Fiit is available on PyPI:
$ pip install fiit-py
The following plugins are available via YAML file configuration:
-
Machine and devices interface:
- Designed for multiple ISA emulation backend (Unicorn, ...).
- Designed for complex hardware scenario with multiples processors.
- Devices available: PL190.
-
MMIO Trace:
- Log mmio access.
- Specify CMSIS-SVD specification for detailed annotation.
- Statistical analysis with graphical representations.
-
MMIO Debugger:
- Debug mmio access step by step, a king of data breakpoint but customised for mmio.
- Specify CMSIS-SVD specification for detailed annotation.
- Useful for firmware rehosting.
-
Hooking Engine:
- Define function location via config file.
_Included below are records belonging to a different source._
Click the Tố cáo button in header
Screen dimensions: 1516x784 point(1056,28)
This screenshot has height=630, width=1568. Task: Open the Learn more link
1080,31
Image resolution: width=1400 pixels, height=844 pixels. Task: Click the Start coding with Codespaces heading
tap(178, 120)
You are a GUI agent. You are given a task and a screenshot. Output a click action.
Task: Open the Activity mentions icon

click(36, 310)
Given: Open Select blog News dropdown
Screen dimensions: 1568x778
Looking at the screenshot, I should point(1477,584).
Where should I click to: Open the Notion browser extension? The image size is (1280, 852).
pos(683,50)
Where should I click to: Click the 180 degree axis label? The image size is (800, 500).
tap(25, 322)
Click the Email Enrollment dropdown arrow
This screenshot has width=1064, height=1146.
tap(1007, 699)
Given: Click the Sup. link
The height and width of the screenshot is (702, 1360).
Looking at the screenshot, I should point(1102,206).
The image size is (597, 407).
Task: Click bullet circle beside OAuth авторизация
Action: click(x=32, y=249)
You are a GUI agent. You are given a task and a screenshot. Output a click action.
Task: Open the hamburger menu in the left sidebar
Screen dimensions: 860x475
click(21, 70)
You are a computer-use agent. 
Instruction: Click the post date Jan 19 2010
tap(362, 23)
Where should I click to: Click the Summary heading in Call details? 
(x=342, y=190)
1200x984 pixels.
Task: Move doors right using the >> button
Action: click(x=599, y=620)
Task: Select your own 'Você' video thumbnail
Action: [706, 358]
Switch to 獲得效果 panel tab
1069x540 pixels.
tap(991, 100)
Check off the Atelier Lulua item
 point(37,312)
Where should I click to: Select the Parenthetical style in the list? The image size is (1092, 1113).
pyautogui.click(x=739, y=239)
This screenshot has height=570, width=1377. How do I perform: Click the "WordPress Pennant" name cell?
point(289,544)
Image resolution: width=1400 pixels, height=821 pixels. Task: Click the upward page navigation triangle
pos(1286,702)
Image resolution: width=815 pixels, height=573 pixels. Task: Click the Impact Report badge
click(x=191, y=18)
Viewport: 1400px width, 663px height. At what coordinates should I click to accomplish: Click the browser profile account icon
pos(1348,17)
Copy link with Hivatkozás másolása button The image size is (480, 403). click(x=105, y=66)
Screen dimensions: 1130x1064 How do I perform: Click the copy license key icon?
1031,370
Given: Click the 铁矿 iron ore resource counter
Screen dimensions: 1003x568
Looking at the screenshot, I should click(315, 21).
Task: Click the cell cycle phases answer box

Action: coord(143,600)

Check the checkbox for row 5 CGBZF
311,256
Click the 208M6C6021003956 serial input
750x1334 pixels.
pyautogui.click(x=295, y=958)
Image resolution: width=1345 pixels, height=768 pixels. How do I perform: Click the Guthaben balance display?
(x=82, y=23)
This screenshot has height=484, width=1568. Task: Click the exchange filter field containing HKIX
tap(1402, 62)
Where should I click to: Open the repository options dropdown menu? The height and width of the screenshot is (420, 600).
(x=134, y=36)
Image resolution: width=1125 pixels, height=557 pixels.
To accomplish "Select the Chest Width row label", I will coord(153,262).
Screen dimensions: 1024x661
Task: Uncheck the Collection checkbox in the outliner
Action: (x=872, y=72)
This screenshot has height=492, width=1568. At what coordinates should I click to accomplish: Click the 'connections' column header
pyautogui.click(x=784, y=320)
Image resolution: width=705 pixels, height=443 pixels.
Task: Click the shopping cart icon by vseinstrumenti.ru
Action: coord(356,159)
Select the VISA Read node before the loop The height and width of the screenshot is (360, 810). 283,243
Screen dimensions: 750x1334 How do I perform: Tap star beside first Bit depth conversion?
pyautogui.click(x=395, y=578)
- Handle C data type and function definition via regular C header.
- Define various hooking strategies: pre hook, post hook, replace hook.
- Access C function arguments from hook via a custom ctypes Python interface.
- Modify C function arguments and return value from hook.
- Call C function from hook.
- Calling convention available: AAPCS32.
-
Function Trace:
- Log function.
- Specify C header for C function definition and C data type handling.
- FreeRTOS task filter extension via
pxCurrentTCBlocation definition.
-
C Data Type Mapping:
- Define C data types definition via config file or at runtime.
- Access C Data types from everywhere in the Fiit runtime.
-
Debugger:
- Debugger API inspired from GDB.
- Out-of-band debugging, zero trace in memory.
-
Shell:
- Full access to plugins and Fiit runtime.
- Local IPython shell.
- Remote Jupyter Terminal with multiuser support.
- Access to a command line interface for: Machine, MMIO Trace, MMIO Debugger, C Data Type Mapping and Debugger.
Many other plugins are not yet released.